I. Find the z transform and ROC of each of the ff sequence

1.$\displaystyle x(n) = 2\delta{n} + 3(\frac{1}{2})^{n}u[n] - (1/4)^{n}u(n)$

$\displaystyle X(z) = 2(1) + 3\frac{1}{ 1-\frac{1}{2}z^{-1} } - \frac{1}{1-\frac{1}{4}z^{-1} }$

ROC: All z, 1/2 <z and 1/4 < z

the total ROC is z > 1/2

II. Use the Z transform to perform the convolution of the following sequence

$\displaystyle x[n] = 3^{n}u(-n)$

since $\displaystyle x(-n)$'s z transform is $\displaystyle X(z^{-1})$

$\displaystyle X_1(Z) = \frac{1}{1-3z}$

$\displaystyle h[n] = (0.5)^{n}u(n)$

$\displaystyle X_2(Z) = \frac{1}{1-\frac{1}{2}z^-1}$

$\displaystyle x[n]*h[n]$ is equivalent to $\displaystyle X_1(Z)X_2(Z)$

$\displaystyle X_1(Z)X_2(Z) =\frac{1}{(1-3z)(1-\frac{1}{2}z^-1)}$

using wolfram alpha to solve partial fractions

$\displaystyle \frac{2z}{(1-3z)(2z-1)}$

$\displaystyle \frac{2}{3z-1} - \frac{2}{2z-1}$

then simplify

$\displaystyle \frac{ 2z^{-1}\frac{1}{3} }{ 1-\frac{1}{3}z^{-1} } - \frac{ 2z^{-1}\frac{1}{2} }{1-\frac{1}{2}z^{-1} }$

the region of convergence is 1/3 < z and 1/2 < z

then the total ROC is 1/2

the inverse z transform is : using the time shifting property z^-1X(z) = u(n-1)

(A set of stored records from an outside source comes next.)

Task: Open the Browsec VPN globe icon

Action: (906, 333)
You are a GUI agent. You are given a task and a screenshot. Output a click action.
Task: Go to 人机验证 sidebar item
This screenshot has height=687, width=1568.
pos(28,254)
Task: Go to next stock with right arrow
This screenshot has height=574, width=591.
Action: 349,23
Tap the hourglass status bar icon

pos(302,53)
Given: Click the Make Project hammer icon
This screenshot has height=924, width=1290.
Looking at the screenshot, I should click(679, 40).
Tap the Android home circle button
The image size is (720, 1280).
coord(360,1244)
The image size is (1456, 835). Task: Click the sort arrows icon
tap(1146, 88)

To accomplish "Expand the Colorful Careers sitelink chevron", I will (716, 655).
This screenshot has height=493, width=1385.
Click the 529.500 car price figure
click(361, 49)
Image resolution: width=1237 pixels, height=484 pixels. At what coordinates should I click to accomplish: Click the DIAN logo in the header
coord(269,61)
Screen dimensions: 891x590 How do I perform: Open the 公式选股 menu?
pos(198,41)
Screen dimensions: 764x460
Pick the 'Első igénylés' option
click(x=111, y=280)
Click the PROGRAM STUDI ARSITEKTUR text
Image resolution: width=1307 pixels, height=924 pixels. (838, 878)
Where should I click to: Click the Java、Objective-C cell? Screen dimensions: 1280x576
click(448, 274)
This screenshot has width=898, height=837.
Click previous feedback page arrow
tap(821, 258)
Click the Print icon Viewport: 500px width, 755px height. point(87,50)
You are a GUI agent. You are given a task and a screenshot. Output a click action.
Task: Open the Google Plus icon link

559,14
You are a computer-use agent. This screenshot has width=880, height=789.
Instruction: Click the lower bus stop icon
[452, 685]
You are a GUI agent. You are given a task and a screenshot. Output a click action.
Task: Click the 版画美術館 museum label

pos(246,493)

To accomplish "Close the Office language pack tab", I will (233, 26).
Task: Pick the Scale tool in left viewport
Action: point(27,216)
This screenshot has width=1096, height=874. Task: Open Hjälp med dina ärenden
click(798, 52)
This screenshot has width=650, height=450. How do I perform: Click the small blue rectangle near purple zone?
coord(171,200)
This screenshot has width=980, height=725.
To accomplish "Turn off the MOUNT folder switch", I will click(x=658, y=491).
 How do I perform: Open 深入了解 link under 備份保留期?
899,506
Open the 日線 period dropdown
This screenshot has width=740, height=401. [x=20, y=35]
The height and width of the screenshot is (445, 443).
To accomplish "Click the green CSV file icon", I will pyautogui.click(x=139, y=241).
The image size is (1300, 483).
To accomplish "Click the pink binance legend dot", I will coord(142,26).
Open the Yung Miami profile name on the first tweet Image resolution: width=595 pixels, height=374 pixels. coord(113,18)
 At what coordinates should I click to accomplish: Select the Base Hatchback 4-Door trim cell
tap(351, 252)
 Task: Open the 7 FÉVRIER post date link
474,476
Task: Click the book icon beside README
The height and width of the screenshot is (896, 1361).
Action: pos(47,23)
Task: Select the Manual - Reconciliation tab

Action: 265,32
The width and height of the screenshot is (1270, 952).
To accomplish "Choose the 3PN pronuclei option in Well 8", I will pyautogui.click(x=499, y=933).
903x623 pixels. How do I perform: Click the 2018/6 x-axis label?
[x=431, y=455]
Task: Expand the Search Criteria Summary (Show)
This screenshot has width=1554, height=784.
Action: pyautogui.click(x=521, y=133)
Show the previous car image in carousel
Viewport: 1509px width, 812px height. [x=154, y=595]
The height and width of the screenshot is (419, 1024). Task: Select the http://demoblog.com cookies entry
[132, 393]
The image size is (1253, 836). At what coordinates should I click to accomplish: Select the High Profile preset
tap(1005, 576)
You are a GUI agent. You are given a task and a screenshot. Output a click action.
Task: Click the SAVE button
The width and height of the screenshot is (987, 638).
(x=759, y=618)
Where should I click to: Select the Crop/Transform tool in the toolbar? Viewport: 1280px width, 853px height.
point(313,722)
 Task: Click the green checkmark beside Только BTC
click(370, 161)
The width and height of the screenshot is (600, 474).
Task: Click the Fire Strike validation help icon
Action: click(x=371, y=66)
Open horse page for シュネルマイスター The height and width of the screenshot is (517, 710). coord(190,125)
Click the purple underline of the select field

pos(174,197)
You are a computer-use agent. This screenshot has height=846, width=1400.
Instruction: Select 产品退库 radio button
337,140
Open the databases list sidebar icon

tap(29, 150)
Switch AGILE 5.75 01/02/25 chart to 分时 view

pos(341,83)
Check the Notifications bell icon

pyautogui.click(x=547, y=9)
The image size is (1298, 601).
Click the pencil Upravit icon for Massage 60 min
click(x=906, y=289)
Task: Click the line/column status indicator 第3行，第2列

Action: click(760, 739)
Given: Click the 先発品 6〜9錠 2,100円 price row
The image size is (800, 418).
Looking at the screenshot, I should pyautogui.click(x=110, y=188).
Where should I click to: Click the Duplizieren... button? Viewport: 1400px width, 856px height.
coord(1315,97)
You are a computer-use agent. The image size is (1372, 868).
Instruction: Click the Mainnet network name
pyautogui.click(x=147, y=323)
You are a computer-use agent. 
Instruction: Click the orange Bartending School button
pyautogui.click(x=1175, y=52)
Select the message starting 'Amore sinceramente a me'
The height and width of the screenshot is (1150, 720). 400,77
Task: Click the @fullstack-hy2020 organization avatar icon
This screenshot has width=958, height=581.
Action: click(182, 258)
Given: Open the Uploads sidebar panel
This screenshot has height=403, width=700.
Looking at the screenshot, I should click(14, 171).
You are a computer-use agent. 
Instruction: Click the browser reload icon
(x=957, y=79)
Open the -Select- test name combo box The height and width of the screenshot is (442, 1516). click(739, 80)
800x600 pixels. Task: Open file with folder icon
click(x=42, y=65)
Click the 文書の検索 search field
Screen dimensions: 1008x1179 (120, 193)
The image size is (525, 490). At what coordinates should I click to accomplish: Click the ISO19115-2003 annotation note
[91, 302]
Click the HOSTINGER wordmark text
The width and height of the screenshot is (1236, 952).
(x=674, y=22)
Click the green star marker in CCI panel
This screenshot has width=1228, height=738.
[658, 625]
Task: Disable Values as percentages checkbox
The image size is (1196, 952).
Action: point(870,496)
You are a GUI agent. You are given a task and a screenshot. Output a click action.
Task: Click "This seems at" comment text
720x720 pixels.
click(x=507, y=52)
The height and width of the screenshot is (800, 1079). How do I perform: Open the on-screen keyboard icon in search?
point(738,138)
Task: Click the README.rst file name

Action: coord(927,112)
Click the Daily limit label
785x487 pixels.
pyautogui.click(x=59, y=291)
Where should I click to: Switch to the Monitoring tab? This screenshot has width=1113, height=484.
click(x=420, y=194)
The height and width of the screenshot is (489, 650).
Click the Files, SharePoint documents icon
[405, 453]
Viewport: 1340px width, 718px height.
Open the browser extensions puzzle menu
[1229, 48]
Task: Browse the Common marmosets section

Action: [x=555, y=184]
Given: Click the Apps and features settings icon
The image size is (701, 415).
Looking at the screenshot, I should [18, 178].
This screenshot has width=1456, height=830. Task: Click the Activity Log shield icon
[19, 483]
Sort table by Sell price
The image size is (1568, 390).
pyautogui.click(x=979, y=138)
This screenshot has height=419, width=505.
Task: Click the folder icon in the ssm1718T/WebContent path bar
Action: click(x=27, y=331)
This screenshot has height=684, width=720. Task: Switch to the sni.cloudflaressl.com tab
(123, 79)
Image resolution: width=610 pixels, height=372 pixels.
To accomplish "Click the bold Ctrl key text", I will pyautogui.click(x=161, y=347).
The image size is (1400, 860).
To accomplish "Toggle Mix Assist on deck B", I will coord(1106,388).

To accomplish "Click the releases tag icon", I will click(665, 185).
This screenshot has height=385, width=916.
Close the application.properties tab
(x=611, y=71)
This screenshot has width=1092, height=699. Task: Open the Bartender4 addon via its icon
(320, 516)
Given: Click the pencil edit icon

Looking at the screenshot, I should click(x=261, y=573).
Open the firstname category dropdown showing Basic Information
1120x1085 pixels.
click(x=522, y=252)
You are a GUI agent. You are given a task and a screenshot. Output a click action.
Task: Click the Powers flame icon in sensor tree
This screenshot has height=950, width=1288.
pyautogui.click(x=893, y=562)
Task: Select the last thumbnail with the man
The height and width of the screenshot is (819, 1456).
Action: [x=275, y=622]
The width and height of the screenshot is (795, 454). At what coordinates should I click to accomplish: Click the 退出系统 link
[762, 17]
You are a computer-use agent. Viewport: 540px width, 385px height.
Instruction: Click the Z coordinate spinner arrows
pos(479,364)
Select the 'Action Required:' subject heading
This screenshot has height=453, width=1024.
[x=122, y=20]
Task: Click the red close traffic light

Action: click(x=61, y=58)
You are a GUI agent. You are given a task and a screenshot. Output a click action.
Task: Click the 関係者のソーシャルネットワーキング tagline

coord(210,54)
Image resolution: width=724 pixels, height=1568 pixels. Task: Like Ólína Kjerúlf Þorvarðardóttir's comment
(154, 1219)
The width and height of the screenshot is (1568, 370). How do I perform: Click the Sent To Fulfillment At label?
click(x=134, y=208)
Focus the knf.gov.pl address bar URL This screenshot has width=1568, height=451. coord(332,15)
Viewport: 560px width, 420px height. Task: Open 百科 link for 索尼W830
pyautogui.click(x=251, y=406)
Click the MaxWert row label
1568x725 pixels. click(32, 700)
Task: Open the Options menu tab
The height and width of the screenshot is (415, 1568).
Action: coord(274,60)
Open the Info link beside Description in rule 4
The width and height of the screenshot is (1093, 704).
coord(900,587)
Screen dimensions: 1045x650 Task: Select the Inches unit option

$\displaystyle \frac{2}{3}(\frac{1}{3})^{n}u(n-1) -(\frac{1}{2})^{n}u(n-1)$

part III. Find the causal signal x(n) fo the following z transforms

$\displaystyle X(Z) = \frac{ 1-z^{-1} }{(1+z^{-1})(1+\frac{1}{2}z^{-1})}$

using wolfram alpha

$\displaystyle \frac{2(z-1)z}{z+1}{2z+1}$

$\displaystyle \frac{3}{2z+1}-\frac{4}{z+1}+1$

Making it into a z transform

$\displaystyle \frac{\frac{1}{2}3z^{-1}}{1-(-\frac{1}{2})z^{-1}} -\frac{4z^{-1}}{(1-(-z^{-1})} +1$

the region of convergence is

-1/2 < z, -1 < z, and the entire plane of z

the total region of convergence is the entire plane of z

the inverse z transform is

$\displaystyle x(n) = \frac{3}{2}(-\frac{1}{2})^{n}u(n-1) - 4(-1)^{n}u(n-1)$